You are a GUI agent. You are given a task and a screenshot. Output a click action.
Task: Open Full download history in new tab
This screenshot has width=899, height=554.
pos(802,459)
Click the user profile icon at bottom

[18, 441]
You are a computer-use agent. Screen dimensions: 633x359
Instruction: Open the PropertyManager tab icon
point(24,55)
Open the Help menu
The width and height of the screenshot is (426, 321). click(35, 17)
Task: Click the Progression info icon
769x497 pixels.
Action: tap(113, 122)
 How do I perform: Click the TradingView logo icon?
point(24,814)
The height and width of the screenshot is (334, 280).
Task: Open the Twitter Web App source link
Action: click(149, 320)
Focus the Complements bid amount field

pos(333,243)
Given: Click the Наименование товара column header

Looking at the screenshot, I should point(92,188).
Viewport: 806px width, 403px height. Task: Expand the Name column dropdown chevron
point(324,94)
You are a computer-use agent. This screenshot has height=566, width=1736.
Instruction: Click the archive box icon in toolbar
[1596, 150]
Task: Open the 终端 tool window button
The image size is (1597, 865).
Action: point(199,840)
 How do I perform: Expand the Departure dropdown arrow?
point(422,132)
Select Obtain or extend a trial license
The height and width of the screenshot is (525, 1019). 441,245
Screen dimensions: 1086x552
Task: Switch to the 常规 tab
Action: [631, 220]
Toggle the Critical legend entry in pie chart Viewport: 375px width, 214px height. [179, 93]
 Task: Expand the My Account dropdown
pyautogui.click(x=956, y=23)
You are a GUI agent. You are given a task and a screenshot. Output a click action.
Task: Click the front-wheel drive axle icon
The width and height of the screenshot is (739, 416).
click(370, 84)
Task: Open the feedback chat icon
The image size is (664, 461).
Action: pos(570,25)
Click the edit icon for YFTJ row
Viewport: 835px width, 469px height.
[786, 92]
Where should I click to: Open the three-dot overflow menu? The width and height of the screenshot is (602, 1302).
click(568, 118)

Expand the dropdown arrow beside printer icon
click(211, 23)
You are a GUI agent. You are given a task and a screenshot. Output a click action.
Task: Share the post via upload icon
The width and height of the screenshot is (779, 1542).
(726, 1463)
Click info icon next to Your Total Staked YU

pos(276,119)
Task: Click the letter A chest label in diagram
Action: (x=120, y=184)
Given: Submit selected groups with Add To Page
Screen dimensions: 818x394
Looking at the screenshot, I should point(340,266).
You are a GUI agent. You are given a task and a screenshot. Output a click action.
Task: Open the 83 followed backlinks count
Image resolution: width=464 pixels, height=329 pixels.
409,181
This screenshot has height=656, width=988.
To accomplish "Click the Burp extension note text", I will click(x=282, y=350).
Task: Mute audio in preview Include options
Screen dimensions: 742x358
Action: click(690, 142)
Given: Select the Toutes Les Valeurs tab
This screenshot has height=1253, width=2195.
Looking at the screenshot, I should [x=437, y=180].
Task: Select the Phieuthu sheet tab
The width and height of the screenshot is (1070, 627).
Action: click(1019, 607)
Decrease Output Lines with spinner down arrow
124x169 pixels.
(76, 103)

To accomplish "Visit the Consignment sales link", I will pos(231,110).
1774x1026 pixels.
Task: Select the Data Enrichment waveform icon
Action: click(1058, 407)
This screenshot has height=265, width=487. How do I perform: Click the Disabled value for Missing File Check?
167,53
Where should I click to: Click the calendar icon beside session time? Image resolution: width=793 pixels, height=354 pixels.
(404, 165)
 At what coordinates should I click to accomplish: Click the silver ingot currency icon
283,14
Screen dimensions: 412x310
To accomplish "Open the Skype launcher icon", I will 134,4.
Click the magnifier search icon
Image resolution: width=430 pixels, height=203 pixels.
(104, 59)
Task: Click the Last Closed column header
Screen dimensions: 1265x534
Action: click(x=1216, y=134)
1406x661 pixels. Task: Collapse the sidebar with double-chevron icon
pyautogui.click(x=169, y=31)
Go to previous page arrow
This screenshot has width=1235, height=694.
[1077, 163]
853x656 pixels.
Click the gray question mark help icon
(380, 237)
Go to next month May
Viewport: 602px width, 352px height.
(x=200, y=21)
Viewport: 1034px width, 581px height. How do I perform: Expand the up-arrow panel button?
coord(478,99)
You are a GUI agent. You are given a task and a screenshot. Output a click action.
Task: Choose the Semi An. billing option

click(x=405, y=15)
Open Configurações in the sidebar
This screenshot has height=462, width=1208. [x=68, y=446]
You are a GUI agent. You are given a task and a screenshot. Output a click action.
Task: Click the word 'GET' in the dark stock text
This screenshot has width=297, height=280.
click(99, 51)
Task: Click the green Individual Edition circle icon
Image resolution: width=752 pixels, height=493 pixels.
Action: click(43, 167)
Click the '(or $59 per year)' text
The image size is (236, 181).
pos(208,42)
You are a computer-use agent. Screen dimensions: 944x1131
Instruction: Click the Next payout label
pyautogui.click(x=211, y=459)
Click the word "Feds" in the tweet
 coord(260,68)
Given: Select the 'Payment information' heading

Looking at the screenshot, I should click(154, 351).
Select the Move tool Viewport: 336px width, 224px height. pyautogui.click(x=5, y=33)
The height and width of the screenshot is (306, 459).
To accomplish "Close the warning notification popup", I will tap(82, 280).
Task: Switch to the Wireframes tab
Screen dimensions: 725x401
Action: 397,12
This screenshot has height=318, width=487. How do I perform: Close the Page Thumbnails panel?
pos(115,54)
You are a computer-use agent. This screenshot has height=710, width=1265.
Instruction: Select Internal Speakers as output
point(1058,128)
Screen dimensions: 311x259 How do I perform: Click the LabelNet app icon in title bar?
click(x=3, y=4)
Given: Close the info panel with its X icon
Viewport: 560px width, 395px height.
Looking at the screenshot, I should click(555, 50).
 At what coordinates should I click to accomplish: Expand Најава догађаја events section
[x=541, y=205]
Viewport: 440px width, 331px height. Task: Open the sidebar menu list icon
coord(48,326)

::::

Problem to work on:
Out of the data above, give again only the lines starting at the one holding "You are a computer-use agent. Screen dimensions: 944x1131" and ending at the one holding "Select the Move", unchanged.

Result of this task:
You are a computer-use agent. Screen dimensions: 944x1131
Instruction: Click the Next payout label
pyautogui.click(x=211, y=459)
Click the word "Feds" in the tweet
 coord(260,68)
Given: Select the 'Payment information' heading

Looking at the screenshot, I should click(154, 351).
Select the Move tool Viewport: 336px width, 224px height. pyautogui.click(x=5, y=33)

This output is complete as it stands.